- What to produce: Reproduce the lines of the material from the line containing "Task: Click the mobile" through the line containing "[x=64, y=38]", inclusive, replacing "icon" with "symbol" and leaving everything else unchanged.

- Data extract:
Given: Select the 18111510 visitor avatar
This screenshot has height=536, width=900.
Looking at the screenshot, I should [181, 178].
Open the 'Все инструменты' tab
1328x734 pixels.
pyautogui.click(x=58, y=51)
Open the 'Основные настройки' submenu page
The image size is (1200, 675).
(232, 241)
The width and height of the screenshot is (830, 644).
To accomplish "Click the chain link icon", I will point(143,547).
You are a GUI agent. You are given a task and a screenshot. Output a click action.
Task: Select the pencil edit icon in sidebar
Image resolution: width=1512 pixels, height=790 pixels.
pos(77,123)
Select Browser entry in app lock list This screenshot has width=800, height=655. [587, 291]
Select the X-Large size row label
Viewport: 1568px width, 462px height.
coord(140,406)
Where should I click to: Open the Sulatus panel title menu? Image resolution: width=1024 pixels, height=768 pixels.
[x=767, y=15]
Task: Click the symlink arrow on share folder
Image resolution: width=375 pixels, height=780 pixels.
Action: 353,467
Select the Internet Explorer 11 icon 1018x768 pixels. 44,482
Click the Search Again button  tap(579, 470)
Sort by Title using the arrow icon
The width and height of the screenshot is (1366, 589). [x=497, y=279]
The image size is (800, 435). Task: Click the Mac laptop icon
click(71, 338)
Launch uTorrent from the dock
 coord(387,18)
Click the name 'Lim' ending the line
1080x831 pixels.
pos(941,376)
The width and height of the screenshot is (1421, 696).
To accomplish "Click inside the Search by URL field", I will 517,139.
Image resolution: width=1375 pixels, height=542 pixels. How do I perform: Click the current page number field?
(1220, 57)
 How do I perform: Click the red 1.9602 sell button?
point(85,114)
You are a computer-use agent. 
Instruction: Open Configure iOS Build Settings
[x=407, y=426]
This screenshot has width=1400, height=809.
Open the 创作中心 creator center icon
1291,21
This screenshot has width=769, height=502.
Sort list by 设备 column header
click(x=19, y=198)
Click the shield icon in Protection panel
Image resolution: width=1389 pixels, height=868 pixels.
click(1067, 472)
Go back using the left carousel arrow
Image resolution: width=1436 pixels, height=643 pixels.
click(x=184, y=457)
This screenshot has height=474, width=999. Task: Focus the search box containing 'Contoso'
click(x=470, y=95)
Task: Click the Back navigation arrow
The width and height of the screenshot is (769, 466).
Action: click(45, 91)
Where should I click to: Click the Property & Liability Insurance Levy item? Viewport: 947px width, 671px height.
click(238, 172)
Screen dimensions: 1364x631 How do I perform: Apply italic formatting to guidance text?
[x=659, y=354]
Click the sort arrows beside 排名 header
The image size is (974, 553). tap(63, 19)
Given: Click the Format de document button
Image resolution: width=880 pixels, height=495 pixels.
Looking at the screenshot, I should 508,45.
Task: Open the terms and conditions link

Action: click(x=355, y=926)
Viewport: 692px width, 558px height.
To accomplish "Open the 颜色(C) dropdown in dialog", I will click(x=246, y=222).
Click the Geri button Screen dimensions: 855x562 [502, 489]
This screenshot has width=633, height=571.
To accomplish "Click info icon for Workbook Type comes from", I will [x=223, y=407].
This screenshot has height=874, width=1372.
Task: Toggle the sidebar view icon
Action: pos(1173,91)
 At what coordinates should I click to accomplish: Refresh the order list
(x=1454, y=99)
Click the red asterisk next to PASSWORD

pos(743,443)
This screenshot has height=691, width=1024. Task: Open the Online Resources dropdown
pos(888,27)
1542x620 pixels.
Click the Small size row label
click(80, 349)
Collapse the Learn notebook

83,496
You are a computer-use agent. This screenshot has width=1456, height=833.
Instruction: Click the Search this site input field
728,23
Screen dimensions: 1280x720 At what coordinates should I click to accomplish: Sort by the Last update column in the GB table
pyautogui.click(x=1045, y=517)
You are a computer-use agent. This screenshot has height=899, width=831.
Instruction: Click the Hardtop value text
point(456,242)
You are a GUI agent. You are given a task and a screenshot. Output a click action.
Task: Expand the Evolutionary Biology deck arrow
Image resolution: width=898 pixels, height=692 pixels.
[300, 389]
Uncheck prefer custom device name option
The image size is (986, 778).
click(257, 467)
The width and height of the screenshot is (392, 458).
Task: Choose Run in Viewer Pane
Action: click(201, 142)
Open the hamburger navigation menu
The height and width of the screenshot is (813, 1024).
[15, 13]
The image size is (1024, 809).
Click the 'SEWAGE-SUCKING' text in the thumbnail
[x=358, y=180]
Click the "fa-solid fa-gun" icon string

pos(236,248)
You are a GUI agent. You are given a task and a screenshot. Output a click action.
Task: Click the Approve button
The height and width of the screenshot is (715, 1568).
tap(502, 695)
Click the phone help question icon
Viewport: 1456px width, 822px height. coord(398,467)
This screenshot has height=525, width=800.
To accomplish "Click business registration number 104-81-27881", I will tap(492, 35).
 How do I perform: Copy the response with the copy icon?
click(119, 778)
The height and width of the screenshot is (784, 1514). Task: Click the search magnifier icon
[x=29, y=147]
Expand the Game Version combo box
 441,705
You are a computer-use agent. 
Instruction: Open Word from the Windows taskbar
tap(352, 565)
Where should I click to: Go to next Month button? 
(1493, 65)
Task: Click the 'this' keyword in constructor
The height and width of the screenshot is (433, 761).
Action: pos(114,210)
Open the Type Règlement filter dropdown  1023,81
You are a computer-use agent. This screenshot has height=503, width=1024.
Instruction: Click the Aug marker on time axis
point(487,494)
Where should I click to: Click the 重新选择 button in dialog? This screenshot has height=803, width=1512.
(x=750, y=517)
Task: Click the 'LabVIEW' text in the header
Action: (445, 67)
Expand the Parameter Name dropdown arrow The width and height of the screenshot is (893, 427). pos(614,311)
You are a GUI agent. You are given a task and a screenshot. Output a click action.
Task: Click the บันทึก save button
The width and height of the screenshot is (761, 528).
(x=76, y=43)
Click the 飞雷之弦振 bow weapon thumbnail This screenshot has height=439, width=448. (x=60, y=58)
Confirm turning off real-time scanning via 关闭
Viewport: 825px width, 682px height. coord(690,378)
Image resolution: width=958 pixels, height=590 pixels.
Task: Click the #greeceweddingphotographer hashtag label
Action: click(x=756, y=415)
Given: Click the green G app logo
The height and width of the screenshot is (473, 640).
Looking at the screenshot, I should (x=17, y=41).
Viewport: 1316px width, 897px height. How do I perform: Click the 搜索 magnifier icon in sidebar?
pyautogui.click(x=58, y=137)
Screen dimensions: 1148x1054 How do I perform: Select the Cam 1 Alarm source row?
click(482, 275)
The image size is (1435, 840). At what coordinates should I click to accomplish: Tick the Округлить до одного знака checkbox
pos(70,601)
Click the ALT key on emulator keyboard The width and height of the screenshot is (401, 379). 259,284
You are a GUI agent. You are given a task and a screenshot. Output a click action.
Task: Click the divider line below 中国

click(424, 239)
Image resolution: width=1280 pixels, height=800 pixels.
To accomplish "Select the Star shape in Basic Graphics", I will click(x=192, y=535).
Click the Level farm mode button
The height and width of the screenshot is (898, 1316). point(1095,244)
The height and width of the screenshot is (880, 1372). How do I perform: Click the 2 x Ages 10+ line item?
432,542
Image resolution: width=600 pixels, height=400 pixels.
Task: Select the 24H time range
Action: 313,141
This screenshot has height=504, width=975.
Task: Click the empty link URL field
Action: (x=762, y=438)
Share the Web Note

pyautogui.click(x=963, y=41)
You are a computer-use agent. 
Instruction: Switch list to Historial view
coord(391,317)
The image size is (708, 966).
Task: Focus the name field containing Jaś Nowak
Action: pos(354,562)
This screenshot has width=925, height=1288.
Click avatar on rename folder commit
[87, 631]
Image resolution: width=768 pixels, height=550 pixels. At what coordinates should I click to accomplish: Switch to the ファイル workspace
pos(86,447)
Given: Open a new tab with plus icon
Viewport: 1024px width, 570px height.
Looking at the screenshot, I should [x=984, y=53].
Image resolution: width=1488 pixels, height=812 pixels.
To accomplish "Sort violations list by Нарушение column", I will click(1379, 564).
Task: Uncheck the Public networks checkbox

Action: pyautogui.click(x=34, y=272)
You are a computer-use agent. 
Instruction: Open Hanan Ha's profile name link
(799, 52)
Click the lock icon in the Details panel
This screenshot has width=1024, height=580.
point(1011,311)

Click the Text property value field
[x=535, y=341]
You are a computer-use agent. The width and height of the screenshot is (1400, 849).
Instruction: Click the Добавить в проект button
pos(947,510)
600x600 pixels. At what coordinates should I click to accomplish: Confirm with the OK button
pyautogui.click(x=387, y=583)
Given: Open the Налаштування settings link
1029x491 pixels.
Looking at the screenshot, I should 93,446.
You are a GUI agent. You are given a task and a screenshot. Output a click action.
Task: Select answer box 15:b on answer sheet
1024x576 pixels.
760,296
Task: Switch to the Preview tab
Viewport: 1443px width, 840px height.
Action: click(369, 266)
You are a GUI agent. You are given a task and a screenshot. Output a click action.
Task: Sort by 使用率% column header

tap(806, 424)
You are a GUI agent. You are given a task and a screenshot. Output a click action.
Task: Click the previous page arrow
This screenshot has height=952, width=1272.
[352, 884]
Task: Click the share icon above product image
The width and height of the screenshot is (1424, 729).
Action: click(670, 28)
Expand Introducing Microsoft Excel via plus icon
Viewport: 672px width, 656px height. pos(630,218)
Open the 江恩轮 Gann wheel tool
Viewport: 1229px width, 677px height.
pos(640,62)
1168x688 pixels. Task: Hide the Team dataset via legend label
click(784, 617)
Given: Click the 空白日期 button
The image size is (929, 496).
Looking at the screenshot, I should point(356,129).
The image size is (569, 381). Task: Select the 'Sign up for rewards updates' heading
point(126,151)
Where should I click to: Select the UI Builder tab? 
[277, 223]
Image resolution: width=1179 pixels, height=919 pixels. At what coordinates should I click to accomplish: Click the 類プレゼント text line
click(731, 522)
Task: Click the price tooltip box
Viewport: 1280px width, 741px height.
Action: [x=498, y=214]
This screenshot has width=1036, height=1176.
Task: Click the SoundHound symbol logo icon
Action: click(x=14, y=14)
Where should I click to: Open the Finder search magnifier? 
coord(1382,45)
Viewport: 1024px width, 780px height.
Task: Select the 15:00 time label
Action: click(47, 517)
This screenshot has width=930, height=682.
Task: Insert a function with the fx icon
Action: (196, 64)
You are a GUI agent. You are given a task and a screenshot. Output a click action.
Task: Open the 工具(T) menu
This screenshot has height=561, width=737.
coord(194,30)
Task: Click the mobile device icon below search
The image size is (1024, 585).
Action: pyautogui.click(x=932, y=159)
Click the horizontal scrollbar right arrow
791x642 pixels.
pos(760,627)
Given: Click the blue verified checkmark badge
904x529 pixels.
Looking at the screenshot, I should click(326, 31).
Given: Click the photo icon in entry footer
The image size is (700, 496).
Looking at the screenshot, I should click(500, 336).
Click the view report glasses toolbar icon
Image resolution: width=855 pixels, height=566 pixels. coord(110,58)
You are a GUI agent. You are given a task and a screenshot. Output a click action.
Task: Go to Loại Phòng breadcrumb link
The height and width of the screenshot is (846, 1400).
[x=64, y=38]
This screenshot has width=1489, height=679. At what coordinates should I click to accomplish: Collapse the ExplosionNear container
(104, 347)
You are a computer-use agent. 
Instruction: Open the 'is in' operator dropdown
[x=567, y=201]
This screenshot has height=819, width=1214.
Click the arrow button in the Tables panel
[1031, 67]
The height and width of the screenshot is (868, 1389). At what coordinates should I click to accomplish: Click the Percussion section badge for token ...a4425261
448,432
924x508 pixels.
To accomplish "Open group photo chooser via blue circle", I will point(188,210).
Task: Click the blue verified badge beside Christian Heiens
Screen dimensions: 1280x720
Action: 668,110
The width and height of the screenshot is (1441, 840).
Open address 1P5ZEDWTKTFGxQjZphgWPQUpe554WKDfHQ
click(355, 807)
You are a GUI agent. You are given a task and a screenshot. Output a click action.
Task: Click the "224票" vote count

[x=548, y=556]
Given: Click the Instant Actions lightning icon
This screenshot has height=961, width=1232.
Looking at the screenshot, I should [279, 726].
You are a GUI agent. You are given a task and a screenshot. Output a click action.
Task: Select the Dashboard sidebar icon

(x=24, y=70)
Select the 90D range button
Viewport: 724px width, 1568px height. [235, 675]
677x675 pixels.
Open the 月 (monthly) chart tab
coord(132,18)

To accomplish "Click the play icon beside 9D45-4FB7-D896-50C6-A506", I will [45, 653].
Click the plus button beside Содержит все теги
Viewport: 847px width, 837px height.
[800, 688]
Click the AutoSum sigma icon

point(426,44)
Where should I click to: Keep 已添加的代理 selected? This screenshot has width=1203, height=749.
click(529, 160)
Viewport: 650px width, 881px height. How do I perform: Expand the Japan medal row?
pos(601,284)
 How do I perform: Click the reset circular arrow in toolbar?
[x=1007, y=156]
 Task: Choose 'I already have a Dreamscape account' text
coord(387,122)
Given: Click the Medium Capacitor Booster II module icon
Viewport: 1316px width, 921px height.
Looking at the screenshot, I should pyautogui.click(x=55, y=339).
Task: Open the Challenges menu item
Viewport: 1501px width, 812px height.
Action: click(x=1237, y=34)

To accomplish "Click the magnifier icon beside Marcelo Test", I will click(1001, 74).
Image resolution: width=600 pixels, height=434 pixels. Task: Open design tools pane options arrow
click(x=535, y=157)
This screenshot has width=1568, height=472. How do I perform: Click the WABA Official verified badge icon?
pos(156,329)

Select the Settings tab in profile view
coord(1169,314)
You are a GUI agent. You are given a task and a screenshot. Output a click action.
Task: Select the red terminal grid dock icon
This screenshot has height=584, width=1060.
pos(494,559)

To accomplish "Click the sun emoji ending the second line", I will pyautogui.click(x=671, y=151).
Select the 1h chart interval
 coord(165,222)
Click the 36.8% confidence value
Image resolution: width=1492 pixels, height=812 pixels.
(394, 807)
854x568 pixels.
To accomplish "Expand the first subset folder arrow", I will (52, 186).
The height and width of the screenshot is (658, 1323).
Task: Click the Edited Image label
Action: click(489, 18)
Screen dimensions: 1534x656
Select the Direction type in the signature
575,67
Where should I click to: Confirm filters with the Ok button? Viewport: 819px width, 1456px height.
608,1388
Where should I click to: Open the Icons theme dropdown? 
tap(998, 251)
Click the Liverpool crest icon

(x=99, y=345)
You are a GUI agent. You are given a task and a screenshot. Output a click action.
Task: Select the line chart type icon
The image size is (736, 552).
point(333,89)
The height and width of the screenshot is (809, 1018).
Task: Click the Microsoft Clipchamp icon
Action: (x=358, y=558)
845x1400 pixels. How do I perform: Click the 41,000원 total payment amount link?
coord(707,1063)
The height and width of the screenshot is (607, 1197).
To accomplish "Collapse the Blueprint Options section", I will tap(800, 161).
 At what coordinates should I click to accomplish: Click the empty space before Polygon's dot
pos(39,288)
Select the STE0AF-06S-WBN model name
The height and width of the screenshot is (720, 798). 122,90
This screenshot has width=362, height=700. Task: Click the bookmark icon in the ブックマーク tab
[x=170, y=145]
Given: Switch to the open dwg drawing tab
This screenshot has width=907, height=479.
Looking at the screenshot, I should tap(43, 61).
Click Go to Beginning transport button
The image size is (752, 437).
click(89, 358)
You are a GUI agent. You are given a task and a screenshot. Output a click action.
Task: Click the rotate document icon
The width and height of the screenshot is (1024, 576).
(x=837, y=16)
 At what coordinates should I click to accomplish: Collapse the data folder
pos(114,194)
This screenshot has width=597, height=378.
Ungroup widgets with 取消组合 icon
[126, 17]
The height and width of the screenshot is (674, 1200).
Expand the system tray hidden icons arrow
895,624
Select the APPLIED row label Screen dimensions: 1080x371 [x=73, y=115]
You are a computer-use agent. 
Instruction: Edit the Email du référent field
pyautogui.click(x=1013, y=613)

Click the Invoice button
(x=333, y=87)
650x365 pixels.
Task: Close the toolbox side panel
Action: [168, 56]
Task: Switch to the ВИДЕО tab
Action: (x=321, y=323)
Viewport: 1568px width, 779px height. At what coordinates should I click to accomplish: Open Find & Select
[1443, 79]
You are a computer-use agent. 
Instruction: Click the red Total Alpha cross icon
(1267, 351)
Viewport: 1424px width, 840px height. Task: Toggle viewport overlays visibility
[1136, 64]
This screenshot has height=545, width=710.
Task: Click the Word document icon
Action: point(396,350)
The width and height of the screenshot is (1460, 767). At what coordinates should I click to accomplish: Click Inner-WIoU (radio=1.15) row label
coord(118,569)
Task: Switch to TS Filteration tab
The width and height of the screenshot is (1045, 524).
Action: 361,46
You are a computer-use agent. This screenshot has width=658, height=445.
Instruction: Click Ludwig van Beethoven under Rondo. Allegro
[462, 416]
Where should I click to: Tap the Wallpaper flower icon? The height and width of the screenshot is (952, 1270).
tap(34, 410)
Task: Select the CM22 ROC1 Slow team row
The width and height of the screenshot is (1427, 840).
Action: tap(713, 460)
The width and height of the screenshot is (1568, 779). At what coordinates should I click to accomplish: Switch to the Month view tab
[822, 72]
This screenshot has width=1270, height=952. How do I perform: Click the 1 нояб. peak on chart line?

- Task output:
Task: Click the mobile device symbol below search
The image size is (1024, 585).
Action: pyautogui.click(x=932, y=159)
Click the horizontal scrollbar right arrow
791x642 pixels.
pos(760,627)
Given: Click the blue verified checkmark badge
904x529 pixels.
Looking at the screenshot, I should click(326, 31).
Given: Click the photo symbol in entry footer
The image size is (700, 496).
Looking at the screenshot, I should click(500, 336).
Click the view report glasses toolbar symbol
Image resolution: width=855 pixels, height=566 pixels. coord(110,58)
You are a GUI agent. You are given a task and a screenshot. Output a click action.
Task: Go to Loại Phòng breadcrumb link
The height and width of the screenshot is (846, 1400).
[x=64, y=38]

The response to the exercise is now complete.